As mentioned in the previous section, in the case of children, there is a considerable amount of relevant spectral information in the higher-frequency region. Children’s speech data are represented by a spectrogram in the bottom panel of Fig. 3, which exhibits substantial power even between 4 and 8 kHz. Moreover, the spectrogram of children’s speech fairly clearly illustrates the earlier literary works’ assertion that the formant frequencies are higher in the case of child speakers [8, 13]. For a comparative study, Fig. 3 also includes the spectrograms for the speech data from adult male (top panel) and adult female (middle panel).
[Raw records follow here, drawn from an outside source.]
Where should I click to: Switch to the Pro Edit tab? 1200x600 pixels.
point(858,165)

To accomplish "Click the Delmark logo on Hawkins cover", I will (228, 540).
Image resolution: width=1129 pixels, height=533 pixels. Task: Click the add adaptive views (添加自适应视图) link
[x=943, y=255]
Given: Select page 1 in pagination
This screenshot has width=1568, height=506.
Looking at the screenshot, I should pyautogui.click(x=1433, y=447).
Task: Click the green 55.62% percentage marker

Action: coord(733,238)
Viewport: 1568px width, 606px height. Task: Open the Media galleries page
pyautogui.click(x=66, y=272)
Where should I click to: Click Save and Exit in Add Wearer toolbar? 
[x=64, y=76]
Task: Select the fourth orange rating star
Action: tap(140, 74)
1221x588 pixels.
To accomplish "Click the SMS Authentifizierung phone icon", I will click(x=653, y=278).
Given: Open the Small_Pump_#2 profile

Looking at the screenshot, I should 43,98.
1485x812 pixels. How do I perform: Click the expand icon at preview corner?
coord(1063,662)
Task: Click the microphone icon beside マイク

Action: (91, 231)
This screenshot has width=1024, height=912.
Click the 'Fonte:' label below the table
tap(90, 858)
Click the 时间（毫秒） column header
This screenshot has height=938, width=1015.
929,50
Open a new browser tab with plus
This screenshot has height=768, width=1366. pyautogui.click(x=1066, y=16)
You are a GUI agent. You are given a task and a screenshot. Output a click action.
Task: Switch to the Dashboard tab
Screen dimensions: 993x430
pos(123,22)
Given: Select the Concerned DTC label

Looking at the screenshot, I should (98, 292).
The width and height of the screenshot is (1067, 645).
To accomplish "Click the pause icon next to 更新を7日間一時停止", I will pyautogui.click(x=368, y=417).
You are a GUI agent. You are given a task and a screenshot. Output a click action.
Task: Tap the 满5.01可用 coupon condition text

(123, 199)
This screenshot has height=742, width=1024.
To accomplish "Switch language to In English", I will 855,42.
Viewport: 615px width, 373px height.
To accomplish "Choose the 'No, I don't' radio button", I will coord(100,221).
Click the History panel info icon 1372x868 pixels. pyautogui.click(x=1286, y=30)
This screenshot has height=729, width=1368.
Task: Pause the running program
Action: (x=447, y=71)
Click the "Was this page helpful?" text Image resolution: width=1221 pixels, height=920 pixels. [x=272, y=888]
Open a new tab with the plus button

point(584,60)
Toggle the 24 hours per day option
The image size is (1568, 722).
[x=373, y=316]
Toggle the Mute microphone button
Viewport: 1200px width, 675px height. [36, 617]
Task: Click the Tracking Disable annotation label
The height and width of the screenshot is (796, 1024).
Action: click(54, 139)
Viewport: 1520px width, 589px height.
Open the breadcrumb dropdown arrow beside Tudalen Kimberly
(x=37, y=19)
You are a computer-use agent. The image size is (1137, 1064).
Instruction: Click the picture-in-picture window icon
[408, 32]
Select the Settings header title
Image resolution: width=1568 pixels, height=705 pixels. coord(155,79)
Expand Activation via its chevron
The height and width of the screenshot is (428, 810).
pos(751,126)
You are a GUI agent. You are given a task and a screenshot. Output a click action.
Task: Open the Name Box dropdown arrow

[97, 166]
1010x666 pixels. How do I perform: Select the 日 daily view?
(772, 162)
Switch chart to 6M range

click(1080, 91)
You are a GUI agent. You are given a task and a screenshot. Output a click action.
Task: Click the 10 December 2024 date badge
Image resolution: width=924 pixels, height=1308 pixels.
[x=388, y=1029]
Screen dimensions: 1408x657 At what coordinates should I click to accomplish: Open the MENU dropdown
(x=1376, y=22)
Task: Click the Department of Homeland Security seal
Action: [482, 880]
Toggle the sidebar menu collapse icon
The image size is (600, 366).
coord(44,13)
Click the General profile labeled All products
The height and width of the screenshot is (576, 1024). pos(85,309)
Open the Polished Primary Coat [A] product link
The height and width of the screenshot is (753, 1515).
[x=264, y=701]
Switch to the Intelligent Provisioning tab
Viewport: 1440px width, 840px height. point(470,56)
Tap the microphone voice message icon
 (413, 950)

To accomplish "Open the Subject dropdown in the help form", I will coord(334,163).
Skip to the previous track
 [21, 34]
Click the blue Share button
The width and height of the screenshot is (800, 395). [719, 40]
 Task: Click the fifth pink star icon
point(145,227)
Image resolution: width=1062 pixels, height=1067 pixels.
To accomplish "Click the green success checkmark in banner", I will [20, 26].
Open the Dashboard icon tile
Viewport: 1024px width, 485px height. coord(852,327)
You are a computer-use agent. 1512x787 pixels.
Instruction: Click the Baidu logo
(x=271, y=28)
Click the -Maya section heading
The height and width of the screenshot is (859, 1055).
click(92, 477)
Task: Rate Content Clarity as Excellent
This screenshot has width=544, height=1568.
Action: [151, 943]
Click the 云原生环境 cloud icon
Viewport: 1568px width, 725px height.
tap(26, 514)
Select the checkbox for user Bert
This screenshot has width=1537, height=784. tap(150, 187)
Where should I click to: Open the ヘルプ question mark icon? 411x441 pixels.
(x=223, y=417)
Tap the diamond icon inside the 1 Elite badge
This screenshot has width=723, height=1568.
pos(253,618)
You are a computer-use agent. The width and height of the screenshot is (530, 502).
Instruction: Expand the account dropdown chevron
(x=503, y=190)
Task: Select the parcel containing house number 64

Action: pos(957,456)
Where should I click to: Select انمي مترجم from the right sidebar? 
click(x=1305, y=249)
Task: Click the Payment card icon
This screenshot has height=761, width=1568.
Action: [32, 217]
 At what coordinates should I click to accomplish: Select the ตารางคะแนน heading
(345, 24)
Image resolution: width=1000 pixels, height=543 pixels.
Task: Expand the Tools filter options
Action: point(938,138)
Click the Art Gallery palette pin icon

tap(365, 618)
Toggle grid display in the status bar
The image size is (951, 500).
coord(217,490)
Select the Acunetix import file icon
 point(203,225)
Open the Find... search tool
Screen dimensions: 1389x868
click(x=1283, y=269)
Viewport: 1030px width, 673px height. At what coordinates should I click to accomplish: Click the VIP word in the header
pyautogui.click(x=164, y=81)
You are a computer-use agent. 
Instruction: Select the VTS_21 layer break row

Mel-scale warping is influenced by the findings of psycho-acoustics. It is based on the premise that human perception of pitch is linear up to 1000 Hz and then becomes nonlinear for higher-frequencies [6]. The Mel-filter-bank provides better resolution to speech signals in the low-frequency range, while its frequency resolution deteriorates in the high-frequency range, as illustrated by the nature of its filter-bank in the top panel of Fig. 2. The down-sampling of spectral information in the high-frequency band is a snag when dealing with children’s speech [8, 24]. The quest for the preservation of higher-frequency contents in children’s speech led us towards the exploration of another front-end acoustic feature, namely the Inverse-Mel-Frequency Cepstral Coefficient.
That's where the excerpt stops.